Well Drainage Area Calculator
Calculate the drainage area for boundary-dominated flow conditions with precision. Essential tool for petroleum engineers, hydrogeologists, and reservoir analysts.
Introduction & Importance of Well Drainage Area Calculation
The calculation of well drainage area under boundary-dominated flow conditions represents a fundamental aspect of reservoir engineering and hydrogeology.
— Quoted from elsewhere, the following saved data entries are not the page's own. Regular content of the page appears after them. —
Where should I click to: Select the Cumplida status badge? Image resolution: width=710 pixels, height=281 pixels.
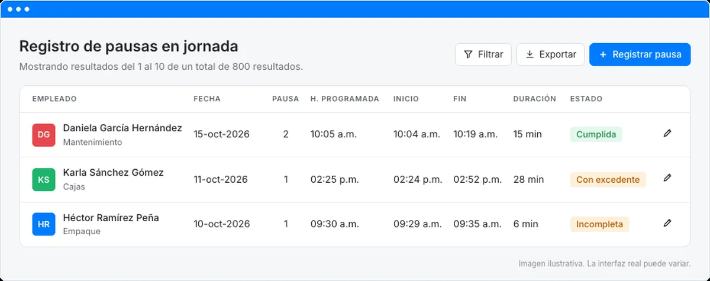coord(596,134)
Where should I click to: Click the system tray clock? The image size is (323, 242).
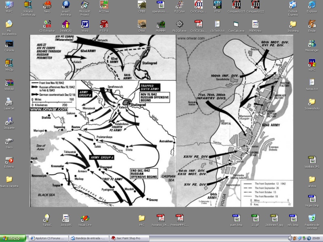pyautogui.click(x=316, y=238)
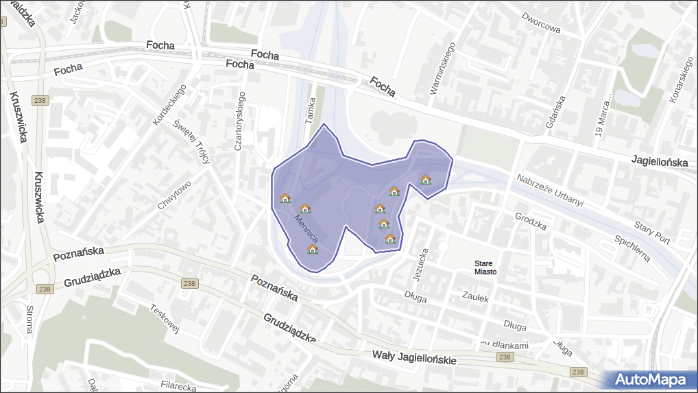Image resolution: width=698 pixels, height=393 pixels.
Task: Click the house marker closest to Jezuicka street
Action: [x=390, y=239]

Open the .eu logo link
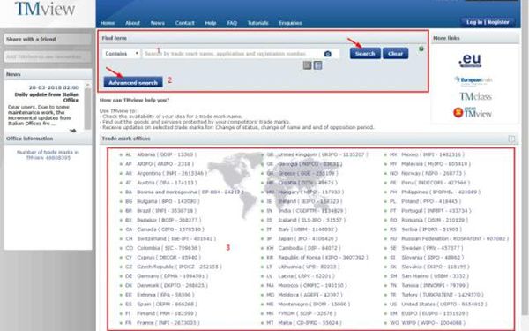[470, 60]
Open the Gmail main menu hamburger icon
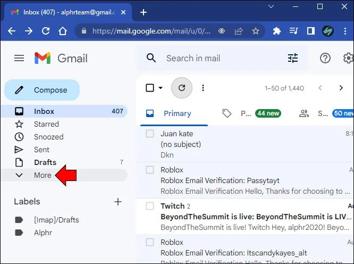This screenshot has width=354, height=264. [19, 58]
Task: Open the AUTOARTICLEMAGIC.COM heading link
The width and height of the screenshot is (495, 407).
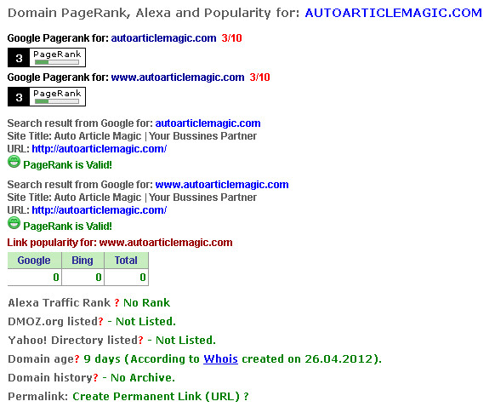Action: tap(393, 13)
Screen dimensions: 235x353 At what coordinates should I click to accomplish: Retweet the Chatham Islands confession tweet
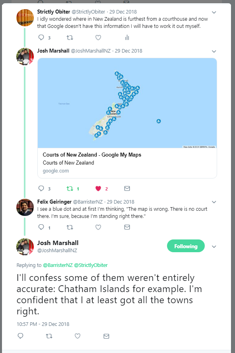click(49, 336)
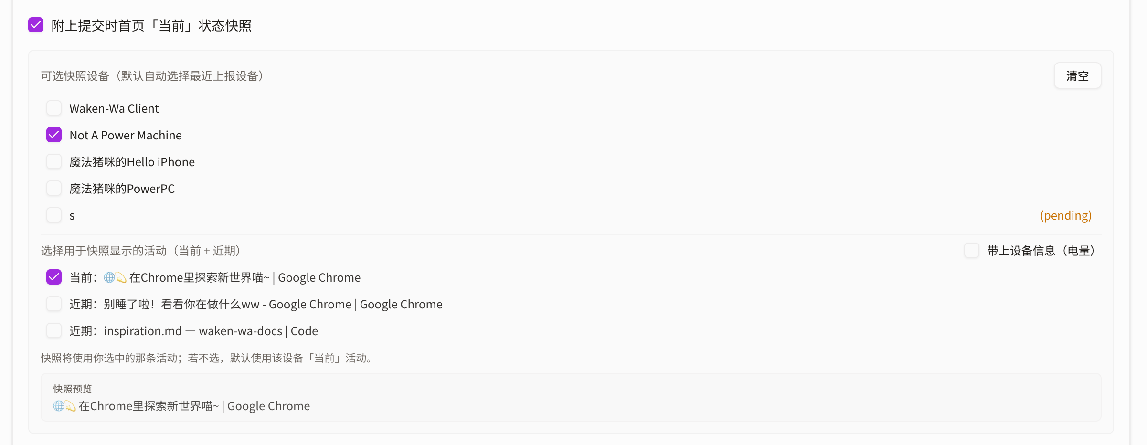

This critical parameter determines the volumetric extent of reservoir rock that contributes fluid to a producing well during the late-time flow regime when boundary effects become dominant.
Understanding drainage area is essential for:
- Reserves estimation – Accurate volumetric calculations require precise drainage area determination
- Well spacing optimization – Prevents interference between wells while maximizing recovery
- Production forecasting – Boundary-dominated flow analysis enables reliable decline curve predictions
- Reservoir management – Informs infill drilling programs and enhanced recovery strategies
- Economic evaluation – Critical input for net present value calculations and investment decisions
The transition from infinite-acting radial flow to boundary-dominated flow marks a significant change in well performance characteristics. During this period, the pressure transient reaches the drainage boundaries, causing the derivative on a diagnostic plot to flatten. This calculator implements the rigorous mathematical framework developed by Society of Petroleum Engineers for analyzing this critical flow regime.
Key Insight
Boundary-dominated flow typically begins when the investigation radius reaches approximately 60-70% of the drainage radius. The duration of this flow regime determines the ultimate recovery factor for the well.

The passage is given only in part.